About a year ago, a co-worker of mine at a job I no longer possess said to me that all critics were bastards who contributed nothing and dared to task people who really did something artistically with their lives. Then, after a moment of silence, he realized I was a critic and, with a pronounced grumble, added on “unless, of course, they can bring out a meaning in the art that no one noticed before and render it in a way that was useful or more easily understood by society. Then a critic could be a compliment to the art itself.” I nodded in agreement and changed the subject to either the weather or any of the various local sports teams.

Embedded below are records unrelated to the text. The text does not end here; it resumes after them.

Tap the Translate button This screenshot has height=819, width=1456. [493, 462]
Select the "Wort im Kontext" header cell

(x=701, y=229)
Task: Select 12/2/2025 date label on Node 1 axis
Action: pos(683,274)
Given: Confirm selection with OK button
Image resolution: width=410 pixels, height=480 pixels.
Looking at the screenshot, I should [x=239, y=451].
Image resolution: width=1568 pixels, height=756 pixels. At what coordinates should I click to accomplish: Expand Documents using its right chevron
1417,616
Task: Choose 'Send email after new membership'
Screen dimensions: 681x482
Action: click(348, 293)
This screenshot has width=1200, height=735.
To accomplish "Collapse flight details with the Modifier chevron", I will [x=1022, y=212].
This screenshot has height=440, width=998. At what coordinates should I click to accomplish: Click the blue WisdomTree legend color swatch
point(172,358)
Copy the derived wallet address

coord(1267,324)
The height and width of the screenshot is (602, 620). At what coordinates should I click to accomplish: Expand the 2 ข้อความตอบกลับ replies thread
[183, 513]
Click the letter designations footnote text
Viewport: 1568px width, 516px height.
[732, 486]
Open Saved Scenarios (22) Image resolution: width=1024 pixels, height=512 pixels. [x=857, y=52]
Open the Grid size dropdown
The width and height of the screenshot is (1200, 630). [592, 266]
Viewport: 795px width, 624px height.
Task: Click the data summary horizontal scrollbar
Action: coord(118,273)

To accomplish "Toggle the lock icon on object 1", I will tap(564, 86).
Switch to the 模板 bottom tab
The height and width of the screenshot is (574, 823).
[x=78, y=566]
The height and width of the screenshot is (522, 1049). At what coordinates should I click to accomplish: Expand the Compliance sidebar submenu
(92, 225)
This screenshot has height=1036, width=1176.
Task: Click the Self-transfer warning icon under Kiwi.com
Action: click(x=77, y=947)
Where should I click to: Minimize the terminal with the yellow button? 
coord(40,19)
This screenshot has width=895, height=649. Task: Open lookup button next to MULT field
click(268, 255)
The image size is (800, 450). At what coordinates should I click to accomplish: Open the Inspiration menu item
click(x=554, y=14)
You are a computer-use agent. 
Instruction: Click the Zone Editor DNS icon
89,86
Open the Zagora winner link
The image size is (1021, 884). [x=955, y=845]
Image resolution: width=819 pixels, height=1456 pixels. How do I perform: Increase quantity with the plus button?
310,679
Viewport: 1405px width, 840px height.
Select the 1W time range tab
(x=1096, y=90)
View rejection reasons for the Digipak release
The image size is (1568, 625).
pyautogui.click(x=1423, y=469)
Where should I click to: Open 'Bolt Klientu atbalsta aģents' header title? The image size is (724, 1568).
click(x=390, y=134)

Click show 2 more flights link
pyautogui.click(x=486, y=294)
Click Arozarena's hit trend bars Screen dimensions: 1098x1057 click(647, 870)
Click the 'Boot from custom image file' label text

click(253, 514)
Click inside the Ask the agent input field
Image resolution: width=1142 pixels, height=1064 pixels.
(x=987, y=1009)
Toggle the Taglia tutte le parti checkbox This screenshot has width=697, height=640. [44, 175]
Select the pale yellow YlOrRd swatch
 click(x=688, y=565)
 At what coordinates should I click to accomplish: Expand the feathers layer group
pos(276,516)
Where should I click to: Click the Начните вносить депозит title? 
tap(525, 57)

Truth is that I had heard that argument before several times in college, having majored in English and thus being exposed to all the famous poets and critics. One of the most prominent defenses of criticism I’ve heard (and there’s been much of it, since critics have been labeled dirty, leachy hacks ever since the first cave drawing was made and the guy standing behind the artist grunted in disapproval) is that a good critic will wring absolute euphoria from a piece of art that enables it to be seen in a light perhaps not intended by the artist, maybe with some undercurrents too obscure for many to recognize.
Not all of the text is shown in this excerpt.